#### PROMPT:
Beginning at the line that contains "1568x472 pixels.", return every remaining line of the data below exactly; return nothing before it.
(EXERCISE INPUTS)
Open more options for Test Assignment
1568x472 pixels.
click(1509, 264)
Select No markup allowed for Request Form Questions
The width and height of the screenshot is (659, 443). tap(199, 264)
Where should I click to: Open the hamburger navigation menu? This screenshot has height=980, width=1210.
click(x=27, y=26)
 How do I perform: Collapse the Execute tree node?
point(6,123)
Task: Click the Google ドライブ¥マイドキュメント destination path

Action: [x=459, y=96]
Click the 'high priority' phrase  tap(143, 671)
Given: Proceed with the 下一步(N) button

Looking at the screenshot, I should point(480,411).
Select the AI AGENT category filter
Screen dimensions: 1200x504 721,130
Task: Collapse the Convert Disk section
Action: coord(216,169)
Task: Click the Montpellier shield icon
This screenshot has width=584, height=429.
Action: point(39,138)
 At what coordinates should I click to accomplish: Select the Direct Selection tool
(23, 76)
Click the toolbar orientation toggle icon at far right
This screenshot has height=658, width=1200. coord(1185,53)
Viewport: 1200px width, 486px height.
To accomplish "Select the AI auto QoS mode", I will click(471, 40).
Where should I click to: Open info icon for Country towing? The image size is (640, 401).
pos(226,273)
(End EXERCISE INPUTS)
#### WRITTEN SOLUTION:
1568x472 pixels.
click(1509, 264)
Select No markup allowed for Request Form Questions
The width and height of the screenshot is (659, 443). tap(199, 264)
Where should I click to: Open the hamburger navigation menu? This screenshot has height=980, width=1210.
click(x=27, y=26)
 How do I perform: Collapse the Execute tree node?
point(6,123)
Task: Click the Google ドライブ¥マイドキュメント destination path

Action: [x=459, y=96]
Click the 'high priority' phrase  tap(143, 671)
Given: Proceed with the 下一步(N) button

Looking at the screenshot, I should point(480,411).
Select the AI AGENT category filter
Screen dimensions: 1200x504 721,130
Task: Collapse the Convert Disk section
Action: coord(216,169)
Task: Click the Montpellier shield icon
This screenshot has width=584, height=429.
Action: point(39,138)
 At what coordinates should I click to accomplish: Select the Direct Selection tool
(23, 76)
Click the toolbar orientation toggle icon at far right
This screenshot has height=658, width=1200. coord(1185,53)
Viewport: 1200px width, 486px height.
To accomplish "Select the AI auto QoS mode", I will click(471, 40).
Where should I click to: Open info icon for Country towing? The image size is (640, 401).
pos(226,273)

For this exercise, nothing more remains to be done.